Conforme me acerqué a las aves, una se elevó en el aire, con sus gigantescas alas que proyectaban sombras largas. Me estremecí. Escalando y lanzándome, seguí con fuerza, hasta que por fin vi a un hombre en una cresta, lejos y borroso pero no tanto como para que no me sirviera de indicador.
Un pequeño grupo comenzó a distinguirse, más abajo por la cresta. Alcé la mano. Respondieron a mi saludo. Vi un helicóptero que circulaba el cielo. Qué extraño, pensé, y no pensé que fuera mi ave salvadora. Y ahora veía una salida. Mi sed era abrumadora, hasta que me encontré rodeado de otros senderistas —españoles generosos y preocupados— y bebí.
Me dijeron que mis amigos me estaban buscando más adelante. Me preguntaron si podía escalar. Les dije que lo sentía, pero que no. Miré hacia el sendero y todo convergía: el helicóptero que aterrizaba, mis amigos que hacían ademanes, el equipo de rescate que bajaba del helicóptero, el español de espalda recta que me había dado agua cuando me acerqué a ellos.
Hubo abrazos. Abordé el helicóptero y comencé a llorar. Por mis amigos, que se sintieron muy mal y lograron contactar al servicio de rescate; por el bondadoso grupo de españoles, que no pidieron nada a cambio; por mi estúpida falta de respeto a las montañas; por el regalo de la vida; por mis hijos; por el amor.

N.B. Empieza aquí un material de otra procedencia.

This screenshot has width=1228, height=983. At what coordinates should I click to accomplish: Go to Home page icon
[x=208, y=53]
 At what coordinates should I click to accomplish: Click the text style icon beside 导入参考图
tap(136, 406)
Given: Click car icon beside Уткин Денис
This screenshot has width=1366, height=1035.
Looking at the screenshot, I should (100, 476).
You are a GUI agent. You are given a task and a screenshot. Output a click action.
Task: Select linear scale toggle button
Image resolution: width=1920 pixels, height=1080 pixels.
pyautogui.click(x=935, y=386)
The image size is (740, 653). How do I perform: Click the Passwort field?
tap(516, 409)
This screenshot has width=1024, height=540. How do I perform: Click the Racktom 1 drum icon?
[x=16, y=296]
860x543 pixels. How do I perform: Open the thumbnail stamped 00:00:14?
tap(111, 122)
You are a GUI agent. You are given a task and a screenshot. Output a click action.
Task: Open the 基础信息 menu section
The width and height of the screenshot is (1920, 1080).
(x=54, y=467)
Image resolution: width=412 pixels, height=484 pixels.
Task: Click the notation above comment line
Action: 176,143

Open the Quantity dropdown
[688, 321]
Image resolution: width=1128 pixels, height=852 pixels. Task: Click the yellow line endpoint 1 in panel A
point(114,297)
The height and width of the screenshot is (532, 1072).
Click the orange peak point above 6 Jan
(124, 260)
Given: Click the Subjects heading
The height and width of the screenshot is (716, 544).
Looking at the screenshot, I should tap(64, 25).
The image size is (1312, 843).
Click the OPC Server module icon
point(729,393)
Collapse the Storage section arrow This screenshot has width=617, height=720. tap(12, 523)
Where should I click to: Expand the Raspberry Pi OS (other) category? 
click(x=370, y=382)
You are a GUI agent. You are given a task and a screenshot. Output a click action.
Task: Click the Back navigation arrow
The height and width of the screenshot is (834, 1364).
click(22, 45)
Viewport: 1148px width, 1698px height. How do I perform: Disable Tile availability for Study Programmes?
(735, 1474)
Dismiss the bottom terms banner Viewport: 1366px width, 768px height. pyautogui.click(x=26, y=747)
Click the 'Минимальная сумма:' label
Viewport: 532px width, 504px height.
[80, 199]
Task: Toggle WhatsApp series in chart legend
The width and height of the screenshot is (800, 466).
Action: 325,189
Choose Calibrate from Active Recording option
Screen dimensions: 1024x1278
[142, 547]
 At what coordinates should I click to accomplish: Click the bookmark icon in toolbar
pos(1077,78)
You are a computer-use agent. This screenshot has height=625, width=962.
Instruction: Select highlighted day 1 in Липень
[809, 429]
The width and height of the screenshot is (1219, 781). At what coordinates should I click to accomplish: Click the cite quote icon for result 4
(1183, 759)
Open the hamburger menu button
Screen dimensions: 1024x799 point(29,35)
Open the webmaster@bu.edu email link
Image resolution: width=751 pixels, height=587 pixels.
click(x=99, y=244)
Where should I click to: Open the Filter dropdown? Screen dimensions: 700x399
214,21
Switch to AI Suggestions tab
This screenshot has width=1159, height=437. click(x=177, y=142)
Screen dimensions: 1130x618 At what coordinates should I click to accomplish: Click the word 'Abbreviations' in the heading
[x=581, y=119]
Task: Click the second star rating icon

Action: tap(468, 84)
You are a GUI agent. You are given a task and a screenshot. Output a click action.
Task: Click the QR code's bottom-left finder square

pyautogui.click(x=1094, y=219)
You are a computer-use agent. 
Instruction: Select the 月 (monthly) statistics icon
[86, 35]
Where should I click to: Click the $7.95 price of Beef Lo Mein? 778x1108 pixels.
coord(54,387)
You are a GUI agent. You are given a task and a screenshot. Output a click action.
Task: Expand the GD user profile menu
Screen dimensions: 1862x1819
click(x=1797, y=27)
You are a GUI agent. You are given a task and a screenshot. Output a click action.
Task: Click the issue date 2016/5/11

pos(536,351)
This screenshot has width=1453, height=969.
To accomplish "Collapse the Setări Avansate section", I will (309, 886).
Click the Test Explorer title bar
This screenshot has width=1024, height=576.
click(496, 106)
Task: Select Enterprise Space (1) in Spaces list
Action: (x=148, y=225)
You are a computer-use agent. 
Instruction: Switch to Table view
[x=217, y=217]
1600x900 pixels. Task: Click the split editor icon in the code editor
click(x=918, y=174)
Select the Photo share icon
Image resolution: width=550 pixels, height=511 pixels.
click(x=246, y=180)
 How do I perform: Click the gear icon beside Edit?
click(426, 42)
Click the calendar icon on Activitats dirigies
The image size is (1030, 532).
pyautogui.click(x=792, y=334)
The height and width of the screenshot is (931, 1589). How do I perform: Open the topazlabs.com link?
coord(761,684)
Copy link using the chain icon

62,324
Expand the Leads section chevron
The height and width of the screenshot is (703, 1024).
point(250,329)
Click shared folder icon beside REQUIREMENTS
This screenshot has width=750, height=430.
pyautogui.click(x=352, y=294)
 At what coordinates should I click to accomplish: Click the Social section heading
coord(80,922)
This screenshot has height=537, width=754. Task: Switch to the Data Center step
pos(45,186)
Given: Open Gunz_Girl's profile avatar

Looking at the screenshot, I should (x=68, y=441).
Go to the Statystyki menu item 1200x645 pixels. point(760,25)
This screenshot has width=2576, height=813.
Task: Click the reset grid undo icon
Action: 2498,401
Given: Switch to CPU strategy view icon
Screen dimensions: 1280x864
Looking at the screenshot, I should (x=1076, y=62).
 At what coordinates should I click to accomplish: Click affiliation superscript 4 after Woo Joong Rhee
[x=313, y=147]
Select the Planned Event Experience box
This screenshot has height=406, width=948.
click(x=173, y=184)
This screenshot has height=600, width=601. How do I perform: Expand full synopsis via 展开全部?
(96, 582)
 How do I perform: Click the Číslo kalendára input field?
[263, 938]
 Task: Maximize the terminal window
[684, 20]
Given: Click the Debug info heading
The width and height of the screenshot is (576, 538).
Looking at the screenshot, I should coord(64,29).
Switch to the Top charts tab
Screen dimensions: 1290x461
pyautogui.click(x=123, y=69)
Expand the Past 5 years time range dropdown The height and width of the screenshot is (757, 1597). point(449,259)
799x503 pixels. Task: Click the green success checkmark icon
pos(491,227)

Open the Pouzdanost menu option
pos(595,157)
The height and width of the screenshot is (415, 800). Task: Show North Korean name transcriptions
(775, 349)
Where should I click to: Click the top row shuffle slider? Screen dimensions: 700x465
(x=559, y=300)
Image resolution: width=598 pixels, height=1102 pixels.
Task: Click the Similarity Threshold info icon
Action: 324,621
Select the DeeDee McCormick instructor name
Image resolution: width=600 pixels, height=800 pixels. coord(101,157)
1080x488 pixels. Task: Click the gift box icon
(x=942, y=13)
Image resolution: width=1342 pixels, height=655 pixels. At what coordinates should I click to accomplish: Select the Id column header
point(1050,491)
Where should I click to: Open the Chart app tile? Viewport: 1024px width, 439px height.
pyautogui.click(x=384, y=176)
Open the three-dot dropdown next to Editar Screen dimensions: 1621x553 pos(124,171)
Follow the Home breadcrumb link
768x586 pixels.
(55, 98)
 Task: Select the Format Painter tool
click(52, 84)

Mientras el helicóptero se elevaba, miré hacia la naturaleza. Ahora había tres aves volando en círculos. Logré escapar de ellas. Me impuse una dirección y me apegué a ella. Me habían encontrado. Me sentía agradecido.
Pensé en otro cuento de Hemingway: “Colinas como elefantes blancos”, que una vez leí en voz alta y por el que aquella mujer me respondió: “Creo que nunca había leído un cuento sobre una pareja que se pelea”.
Ella y yo éramos muy felices en ese entonces. Eso hacen las parejas a veces: se pelean. Sobreviven o no pero, sin importar su destino, los elefantes blancos de la eternidad siempre están ahí, mucho más grandes que nosotros, y la única manera de verlos claramente, de eludir la pérdida, es sentir la vibración del infinito, amar y crear.
Sobre Harry, Hemingway escribe: “Ya no escribiría nunca las cosas que había dejado para cuando tuviera la experiencia suficiente para escribirlas”. Todo lo que sé es que aún puedo tratar y que, al final, no tengo alternativa.